Masdar said on Thursday that it would pay €817mn for a 49.9 per cent share of 48 solar farms in Spain operated by Endesa, a subsidiary of the debt-laden Italian company Enel.
The two sides are also discussing a wider partnership that would allow Masdar to build a significant platform of over 5 gigawatts of solar generation in Spain as well as stakes in projects that Enel operates in Brazil and the US, according to two people familiar with the negotiations.
“Masdar clearly has an industrial strategy in Europe, and if you want to acquire a large portfolio of renewables, Spain is the perfect place,” said Francesco Gazzoletti, managing partner of FortyEight Brussels, an energy consultancy.
The Spanish deal is the latest example of how cash-rich buyers from the Gulf states and the US have swooped to buy up swaths of Europe’s renewables sector from owners that have trimmed their growth plans in a higher interest rate environment.
Enel, which is 23 per cent owned by the Italian state, is one of the world’s largest green energy companies, with a pipeline of 160GW of potential projects at “an advanced stage”. It currently has more than 60GW of renewable generation split between Europe, North America and Latin America.
But its €69bn debt pile became a point of contention with Italy’s right-wing government, which ousted Enel’s former chief executive Francesco Starace last year despite a clash with investors in London.
Enel’s new management team said in November that it would cut its spending on renewables by nearly a third and sell assets to cut its debt by €11.5bn by the end of this year.

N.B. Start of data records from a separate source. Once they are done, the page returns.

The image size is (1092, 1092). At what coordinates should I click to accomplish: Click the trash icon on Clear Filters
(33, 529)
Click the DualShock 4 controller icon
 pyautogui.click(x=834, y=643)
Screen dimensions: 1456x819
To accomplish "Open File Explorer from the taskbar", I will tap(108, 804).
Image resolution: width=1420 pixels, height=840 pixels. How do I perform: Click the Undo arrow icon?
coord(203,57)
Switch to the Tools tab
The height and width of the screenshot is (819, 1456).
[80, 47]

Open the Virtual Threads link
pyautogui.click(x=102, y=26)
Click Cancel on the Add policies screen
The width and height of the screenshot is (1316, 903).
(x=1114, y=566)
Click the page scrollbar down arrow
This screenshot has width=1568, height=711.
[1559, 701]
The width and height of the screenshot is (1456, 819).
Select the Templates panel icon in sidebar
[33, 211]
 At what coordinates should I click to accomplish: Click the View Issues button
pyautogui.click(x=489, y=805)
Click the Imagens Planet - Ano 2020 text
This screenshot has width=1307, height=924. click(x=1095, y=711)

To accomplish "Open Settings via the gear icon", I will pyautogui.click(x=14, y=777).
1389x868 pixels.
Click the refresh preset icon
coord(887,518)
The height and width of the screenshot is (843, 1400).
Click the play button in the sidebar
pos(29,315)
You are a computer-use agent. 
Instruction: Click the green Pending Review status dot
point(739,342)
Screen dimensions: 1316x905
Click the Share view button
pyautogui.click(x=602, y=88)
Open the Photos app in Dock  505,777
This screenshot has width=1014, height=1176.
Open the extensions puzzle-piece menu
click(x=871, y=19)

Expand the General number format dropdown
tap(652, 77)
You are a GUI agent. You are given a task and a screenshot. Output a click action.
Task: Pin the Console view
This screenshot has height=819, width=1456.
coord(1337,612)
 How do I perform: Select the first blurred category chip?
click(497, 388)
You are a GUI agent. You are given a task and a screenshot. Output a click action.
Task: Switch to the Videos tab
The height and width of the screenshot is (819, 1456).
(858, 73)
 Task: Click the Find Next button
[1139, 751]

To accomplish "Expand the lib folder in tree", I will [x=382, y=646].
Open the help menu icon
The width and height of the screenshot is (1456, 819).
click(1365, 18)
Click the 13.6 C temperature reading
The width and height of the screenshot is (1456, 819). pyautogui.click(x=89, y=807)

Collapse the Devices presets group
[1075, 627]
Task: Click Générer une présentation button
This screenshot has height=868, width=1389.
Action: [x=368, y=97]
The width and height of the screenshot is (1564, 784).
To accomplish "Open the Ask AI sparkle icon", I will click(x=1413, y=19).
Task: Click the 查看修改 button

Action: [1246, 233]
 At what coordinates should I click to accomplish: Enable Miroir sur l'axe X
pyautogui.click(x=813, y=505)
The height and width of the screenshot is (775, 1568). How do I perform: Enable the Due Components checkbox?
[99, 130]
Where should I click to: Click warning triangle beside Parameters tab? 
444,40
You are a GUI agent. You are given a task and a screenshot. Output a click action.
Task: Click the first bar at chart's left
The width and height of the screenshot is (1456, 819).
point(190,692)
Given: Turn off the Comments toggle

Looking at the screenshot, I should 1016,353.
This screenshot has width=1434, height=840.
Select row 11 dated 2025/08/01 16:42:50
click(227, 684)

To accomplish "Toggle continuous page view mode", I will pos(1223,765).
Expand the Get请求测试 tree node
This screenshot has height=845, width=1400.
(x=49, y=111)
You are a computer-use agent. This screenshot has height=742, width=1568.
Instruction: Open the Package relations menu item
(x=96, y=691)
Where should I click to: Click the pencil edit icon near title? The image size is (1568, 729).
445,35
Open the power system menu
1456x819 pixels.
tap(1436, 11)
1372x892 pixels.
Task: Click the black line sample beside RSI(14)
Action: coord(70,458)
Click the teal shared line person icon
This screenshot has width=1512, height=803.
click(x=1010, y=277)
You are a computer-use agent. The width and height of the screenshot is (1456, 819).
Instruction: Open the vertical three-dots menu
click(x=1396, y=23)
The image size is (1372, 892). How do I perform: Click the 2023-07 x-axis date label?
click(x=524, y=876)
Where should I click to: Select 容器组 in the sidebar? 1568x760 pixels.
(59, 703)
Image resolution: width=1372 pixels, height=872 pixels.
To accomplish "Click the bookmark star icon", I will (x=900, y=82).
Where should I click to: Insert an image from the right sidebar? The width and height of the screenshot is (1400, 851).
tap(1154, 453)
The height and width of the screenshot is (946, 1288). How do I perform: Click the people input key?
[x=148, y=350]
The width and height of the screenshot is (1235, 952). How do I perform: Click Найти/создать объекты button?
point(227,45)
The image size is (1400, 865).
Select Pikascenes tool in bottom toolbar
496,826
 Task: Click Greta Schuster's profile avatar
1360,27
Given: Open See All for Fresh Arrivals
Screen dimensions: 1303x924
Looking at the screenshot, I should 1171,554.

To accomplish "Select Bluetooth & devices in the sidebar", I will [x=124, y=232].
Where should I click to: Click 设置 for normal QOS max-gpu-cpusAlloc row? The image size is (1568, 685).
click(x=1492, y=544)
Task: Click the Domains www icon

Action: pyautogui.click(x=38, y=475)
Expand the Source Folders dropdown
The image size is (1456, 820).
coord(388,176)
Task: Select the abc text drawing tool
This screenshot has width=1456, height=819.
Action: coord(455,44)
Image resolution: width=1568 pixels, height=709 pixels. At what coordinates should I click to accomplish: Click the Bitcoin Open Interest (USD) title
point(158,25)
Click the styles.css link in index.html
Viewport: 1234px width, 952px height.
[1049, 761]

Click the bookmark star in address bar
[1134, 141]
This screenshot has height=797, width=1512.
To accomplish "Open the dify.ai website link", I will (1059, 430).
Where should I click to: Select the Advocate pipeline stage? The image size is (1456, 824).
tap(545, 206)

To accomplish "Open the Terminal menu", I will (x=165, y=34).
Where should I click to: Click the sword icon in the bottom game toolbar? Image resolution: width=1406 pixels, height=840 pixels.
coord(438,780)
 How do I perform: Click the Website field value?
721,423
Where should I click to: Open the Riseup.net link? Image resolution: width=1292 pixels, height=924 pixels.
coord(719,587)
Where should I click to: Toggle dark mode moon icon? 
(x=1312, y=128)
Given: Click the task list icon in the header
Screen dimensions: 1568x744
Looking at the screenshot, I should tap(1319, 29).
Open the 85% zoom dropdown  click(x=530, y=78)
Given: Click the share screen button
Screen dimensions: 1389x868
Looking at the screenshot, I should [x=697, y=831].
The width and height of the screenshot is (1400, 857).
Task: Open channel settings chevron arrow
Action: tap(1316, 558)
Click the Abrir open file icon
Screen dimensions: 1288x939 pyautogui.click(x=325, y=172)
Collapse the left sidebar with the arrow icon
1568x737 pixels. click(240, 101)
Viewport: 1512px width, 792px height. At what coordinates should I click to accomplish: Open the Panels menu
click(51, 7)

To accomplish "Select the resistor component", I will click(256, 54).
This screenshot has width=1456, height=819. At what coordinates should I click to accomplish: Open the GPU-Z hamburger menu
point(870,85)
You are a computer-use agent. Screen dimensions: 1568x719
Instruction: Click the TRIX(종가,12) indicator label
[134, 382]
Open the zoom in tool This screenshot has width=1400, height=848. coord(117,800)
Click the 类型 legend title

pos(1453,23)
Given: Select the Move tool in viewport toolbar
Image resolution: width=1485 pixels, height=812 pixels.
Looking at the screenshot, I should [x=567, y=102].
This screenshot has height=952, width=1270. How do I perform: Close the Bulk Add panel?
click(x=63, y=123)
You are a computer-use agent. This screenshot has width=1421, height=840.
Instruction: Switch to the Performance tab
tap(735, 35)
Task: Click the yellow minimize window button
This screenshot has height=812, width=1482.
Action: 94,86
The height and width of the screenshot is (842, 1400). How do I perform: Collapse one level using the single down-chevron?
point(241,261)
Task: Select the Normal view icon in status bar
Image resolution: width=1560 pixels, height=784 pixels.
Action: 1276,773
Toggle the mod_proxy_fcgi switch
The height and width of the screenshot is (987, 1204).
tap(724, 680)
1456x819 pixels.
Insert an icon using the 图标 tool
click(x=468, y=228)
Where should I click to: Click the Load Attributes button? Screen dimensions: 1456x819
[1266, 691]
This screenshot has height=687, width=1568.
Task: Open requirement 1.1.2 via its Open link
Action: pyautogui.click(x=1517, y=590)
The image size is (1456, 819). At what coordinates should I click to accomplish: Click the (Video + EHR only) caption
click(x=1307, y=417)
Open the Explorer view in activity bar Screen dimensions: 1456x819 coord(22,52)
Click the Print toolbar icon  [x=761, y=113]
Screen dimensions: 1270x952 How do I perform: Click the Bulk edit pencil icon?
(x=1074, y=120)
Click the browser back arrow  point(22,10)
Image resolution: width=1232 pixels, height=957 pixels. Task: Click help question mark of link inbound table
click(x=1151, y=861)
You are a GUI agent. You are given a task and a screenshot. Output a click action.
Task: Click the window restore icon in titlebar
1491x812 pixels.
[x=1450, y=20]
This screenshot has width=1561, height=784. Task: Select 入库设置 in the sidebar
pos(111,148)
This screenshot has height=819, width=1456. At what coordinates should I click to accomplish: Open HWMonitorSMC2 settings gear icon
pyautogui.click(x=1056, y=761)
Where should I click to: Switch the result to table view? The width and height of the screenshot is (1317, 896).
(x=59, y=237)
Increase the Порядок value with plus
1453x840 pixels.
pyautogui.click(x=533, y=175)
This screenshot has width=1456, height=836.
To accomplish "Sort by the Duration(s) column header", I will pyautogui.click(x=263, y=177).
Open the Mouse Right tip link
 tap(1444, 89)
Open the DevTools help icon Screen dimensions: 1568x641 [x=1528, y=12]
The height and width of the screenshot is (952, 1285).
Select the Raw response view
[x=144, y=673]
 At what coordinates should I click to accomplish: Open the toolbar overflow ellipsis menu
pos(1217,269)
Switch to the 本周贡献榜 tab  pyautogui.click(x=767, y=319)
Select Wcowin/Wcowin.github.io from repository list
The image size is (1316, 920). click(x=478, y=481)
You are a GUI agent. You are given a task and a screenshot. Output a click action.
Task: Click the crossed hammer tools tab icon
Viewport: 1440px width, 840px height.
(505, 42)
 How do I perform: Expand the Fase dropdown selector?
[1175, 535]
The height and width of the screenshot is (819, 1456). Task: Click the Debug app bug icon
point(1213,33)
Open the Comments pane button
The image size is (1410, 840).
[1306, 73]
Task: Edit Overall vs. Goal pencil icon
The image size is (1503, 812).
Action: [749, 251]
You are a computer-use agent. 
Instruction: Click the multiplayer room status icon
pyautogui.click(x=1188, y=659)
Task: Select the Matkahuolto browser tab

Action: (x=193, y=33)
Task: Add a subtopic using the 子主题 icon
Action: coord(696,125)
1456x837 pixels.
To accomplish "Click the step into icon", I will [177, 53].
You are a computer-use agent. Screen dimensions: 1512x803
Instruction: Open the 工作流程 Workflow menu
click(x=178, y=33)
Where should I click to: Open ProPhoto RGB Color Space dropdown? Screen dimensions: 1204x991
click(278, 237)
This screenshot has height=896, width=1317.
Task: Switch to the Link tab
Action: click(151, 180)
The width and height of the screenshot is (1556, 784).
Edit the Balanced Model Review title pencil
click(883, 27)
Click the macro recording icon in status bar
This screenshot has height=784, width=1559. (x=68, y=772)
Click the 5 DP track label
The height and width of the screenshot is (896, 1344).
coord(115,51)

It has said it wants to partner with other investors on about €6bn of renewable projects, so that it can share the high capital costs of building out new plants.
Enel’s progress in cutting debt was demonstrated on Thursday evening when its latest results suggested that its ratio of debt to Ebitda would be 2.6 times by the end of this year, according to Goldman Sachs analysts, which would make it among the lowest of its European renewables peers.
As the scale of new renewable projects grows, utilities are increasingly bringing in partners to lower their risk, said Fernando Garcia, director of European utilities research at RBC Capital Markets.
“Three years ago, companies could have higher leverage, but now the situation has changed [with higher interest rates],” he said. “We see the trend is to invest a little bit less and sell a little bit more in order to comply with the debt ratio requirements of rating agencies,” he said.
Simone Mori, previously Enel’s head of Europe and now a senior fellow at the Bruegel think-tank in Brussels, said it was “quite natural that large international investors are coming” into European renewables. “Partnerships between financial investors and operators sound very reasonable. You have someone with their hands in the kitchen, and someone guaranteeing the cost of capital will be very low.”
Masdar, which is funded by the UAE’s sovereign wealth fund Mubadala, its power and water company Taqa and its national oil company Adnoc, promised more investments in Europe last month after a €3.2bn deal for Greece’s largest renewables company Terna.